We rode past the showy Greek Revival pile of the Sauville home, past miles of fields with colored folks in them, picking cotton.
After riding for most of an hour, we came to a long, low cotton barn with a tall silo for storing grain at one end. The place was neatly kept and obviously much in use; the doors at one end stood open, revealing deep rectangular bays stuffed to the ceiling with the first bales of the new crop.
The most successful farmers used barns like this for storing their cotton from year to year, selling only as they needed cash or the price reached a profitable level.
“You telling me they’ve lynched somebody here?”
“I’m afraid so. This was where Hiram Frazier got hanged. And a couple more since.”
“How on earth could you hang somebody in a barn this low? Looks like his feet would drag on the ground.”
He pointed to the end of the barn by the silo. “The folks watch from in here. But they hang ’em inside the silo. Don’t even need a tree.”
I shook my head. I thought of Jacob Gill and the pint he kept in his leather toolbox. I wished for a taste of that whiskey right now.
Abraham led the mules to a slow, muddy stream, where they drank. The old man knelt down, cupped some water in his hand, and drank too.
“It don’t look like much, but it taste all right,” he said.
I was thirsty but decided I could wait.
We climbed up on the mules. Abraham’s animal groaned as he brought his full weight down on its back.
“I declare, I don’t know who’s in worse shape,” Abraham said, “this poor old mule or me.”
I smiled at him.
“There’s one more place I need to show you, Ben,” he said. “Then I reckon we’ll be ready to write an official report for Mr. President.”
As his mule started off, I saw Abraham wince in pain and try to hide it. He saw that I had noticed and forced a smile.
“Don’t worry about me, Mr. Corbett,” he said. “I’m old, but I ain’t even close to dyin’ yet.”
But as he turned away and the smile dropped from his face like a mask, I realized that Abraham was a very old man, and probably a sick man as well. His face had the hidden desperation of someone hanging on for dear life.

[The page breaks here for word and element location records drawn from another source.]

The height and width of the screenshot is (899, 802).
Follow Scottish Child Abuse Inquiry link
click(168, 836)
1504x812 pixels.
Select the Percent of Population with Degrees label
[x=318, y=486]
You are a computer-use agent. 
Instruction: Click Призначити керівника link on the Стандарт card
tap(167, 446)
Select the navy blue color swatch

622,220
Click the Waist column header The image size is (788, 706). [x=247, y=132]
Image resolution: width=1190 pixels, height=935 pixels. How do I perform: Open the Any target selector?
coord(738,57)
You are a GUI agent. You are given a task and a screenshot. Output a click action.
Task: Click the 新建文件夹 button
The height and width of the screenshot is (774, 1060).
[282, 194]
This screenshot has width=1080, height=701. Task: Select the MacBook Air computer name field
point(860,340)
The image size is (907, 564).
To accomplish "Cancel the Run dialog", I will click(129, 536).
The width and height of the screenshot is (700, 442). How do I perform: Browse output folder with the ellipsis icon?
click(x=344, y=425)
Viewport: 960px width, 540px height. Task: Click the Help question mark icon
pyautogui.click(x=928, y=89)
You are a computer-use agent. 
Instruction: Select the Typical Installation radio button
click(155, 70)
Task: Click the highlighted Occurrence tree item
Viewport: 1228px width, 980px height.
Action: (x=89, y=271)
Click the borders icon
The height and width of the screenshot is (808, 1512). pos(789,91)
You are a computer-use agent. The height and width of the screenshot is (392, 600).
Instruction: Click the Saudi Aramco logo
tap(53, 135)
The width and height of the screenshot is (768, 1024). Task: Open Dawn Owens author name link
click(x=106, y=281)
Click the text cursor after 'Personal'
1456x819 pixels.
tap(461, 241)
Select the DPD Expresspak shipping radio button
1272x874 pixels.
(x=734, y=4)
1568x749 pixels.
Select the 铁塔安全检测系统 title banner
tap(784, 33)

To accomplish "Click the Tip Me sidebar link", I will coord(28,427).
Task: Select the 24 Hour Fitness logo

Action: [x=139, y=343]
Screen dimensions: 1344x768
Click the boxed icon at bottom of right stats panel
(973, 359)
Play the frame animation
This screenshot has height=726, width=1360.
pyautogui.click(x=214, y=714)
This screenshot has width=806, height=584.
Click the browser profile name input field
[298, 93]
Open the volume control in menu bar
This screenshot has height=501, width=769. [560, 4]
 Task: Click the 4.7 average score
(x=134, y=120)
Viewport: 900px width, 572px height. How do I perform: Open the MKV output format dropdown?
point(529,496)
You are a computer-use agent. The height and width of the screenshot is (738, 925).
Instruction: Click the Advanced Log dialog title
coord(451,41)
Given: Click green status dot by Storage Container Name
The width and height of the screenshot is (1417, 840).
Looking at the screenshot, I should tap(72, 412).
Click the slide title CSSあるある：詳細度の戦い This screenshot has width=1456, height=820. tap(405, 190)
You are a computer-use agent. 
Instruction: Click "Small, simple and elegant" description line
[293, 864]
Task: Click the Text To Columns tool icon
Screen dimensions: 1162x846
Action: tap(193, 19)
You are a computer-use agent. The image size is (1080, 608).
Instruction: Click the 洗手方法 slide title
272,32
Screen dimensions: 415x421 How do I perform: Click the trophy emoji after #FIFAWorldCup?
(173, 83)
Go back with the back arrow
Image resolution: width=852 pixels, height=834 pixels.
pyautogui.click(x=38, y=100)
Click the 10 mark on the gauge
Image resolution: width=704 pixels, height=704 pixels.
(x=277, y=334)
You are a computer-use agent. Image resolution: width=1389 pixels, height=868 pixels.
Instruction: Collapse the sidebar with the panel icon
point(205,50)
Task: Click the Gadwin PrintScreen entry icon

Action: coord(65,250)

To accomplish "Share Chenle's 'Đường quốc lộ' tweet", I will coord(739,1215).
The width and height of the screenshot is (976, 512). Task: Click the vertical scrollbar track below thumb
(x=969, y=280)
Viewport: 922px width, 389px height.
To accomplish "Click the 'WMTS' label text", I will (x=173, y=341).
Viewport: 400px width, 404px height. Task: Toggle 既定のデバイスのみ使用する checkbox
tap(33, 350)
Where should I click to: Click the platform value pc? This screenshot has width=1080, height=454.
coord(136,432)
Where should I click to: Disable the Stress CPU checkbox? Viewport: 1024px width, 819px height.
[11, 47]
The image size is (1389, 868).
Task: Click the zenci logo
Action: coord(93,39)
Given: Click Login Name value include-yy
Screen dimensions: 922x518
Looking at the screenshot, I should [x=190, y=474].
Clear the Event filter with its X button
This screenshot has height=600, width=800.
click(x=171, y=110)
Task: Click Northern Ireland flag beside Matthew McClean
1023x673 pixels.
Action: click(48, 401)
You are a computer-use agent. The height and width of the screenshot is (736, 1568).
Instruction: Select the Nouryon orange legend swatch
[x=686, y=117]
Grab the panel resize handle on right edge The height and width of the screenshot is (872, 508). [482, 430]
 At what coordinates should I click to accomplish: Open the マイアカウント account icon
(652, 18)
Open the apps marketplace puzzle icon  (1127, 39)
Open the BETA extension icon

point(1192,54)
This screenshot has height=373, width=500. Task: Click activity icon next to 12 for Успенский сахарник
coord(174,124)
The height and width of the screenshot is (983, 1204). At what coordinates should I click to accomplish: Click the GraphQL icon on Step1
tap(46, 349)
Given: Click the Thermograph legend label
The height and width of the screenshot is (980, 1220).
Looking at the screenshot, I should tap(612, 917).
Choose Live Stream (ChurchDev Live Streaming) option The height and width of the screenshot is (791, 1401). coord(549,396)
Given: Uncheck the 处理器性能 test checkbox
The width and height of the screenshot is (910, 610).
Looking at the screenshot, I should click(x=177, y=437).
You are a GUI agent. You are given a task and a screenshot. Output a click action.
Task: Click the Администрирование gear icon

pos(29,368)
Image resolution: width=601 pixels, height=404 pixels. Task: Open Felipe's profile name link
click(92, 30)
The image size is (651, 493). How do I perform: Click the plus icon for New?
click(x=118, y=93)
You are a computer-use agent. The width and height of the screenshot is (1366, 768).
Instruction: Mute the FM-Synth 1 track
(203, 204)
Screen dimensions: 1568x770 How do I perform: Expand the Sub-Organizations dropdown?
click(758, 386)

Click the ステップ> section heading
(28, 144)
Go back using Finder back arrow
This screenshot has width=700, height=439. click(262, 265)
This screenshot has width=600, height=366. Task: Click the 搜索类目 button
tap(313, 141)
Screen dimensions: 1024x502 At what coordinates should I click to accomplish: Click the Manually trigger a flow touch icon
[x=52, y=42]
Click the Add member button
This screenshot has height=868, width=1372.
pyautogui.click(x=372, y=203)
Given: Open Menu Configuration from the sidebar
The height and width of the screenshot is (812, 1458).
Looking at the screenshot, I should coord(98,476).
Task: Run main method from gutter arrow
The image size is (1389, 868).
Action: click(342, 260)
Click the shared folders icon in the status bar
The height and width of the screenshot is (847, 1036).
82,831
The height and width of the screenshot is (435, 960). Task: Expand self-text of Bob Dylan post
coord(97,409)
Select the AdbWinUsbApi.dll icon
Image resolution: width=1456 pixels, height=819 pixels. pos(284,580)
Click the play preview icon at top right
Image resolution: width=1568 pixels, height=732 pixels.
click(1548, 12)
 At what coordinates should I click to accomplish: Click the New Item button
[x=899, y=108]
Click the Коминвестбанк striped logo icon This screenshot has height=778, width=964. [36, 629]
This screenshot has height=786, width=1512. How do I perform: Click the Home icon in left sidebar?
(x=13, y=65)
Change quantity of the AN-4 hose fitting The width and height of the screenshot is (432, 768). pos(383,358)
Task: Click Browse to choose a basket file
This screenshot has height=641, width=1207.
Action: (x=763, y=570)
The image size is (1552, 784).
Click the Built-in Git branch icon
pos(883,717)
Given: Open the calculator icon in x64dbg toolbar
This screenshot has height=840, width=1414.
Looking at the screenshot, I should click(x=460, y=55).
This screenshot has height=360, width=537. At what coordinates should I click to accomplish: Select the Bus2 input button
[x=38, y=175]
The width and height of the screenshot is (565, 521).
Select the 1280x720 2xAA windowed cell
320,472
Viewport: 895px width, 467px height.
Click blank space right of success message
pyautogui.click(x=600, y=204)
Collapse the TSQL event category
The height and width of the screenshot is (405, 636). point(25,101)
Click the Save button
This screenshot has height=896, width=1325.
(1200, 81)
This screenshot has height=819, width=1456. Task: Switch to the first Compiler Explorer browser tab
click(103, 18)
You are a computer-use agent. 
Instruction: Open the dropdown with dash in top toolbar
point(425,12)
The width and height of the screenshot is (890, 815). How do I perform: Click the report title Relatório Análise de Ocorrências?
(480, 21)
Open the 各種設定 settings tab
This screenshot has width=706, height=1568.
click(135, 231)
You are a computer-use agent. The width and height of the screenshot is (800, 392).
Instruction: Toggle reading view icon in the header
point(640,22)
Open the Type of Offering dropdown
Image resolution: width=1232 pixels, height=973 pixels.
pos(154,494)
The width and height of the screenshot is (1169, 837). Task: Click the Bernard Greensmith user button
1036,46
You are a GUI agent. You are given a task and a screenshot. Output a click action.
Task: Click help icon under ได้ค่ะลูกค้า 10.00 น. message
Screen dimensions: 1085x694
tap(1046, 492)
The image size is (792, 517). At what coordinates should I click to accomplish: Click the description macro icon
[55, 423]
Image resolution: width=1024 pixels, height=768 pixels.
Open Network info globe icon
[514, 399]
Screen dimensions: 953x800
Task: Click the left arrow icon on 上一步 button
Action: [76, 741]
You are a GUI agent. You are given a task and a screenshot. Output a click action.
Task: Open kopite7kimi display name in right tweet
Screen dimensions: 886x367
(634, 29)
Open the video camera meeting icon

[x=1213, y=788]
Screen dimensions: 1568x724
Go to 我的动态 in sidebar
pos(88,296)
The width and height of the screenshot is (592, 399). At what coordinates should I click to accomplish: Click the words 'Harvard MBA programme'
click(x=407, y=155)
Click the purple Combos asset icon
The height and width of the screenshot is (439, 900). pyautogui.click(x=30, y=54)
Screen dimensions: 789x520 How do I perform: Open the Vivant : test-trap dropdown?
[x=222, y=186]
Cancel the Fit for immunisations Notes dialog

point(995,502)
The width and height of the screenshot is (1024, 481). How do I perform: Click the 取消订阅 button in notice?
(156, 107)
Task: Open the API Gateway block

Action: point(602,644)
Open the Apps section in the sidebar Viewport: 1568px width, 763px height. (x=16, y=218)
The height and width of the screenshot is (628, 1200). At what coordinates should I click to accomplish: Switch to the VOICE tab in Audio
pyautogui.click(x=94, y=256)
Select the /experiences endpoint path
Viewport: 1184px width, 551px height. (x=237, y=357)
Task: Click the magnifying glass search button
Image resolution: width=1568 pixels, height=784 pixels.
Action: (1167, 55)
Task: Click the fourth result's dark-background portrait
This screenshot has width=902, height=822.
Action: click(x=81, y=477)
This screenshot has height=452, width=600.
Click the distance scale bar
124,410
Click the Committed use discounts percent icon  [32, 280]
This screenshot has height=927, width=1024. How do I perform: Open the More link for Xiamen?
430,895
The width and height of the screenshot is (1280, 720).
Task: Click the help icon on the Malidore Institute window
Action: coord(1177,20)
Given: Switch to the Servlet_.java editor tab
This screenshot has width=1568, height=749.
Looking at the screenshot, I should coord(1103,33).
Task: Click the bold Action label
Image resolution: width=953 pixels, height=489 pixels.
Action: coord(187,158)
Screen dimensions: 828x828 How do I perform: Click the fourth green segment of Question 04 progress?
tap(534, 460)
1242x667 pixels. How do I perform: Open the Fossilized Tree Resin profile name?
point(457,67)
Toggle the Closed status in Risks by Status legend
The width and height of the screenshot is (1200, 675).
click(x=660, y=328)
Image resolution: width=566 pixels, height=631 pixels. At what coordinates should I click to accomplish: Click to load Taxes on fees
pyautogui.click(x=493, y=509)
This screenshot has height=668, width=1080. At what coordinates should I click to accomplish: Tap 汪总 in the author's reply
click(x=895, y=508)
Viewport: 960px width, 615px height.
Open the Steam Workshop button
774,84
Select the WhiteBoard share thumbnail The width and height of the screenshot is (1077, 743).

Or maybe just to make this report to the president.
Chapter 51
I SUPPOSE ABRAHAM WAS WISE to save the worst for last. We rode the mules through a peach orchard south of the Chip-ley plantation, making a roundabout circle in the general direction of town. The air was heavy with the smell of rotting fruit. For some reason no one was picking these peaches.
At the end of the orchard we emerged into a peaceful wooded glen. At the far side stood two huge old trees. From the fruit dotting the floor of the glen, I made out that these were black cherry trees; we had a nice specimen growing in back of the house the whole time I was growing up.
From the tree on the right hung a black man. At least, I think it was a man. It was mostly unrecognizable. Flies buzzed around it. It had been there a while.
I didn’t want to go closer, but I found myself moving there as if my legs were doing all the thinking for my body. I could see that the man had been young. He was caked with blood, spit, snot, mud, and shit. His head was distended, swollen from the pressure of hanging. His lips were swollen too, like balloons about to pop.
I began to gag and I turned away. I fell to one knee and heaved.
“Go ahead, Ben,” Abraham said. “It’s good to be sick, to be able to get rid of it like that. I wish I could. I guess I’m just gettin’ too used to seein’ it. It’s a bad thing to get used to.”
I took out my handkerchief and wiped the edges of my mouth. The wave of nausea was still sweeping over me.
“That’s Jimmy Patton up there,” he said.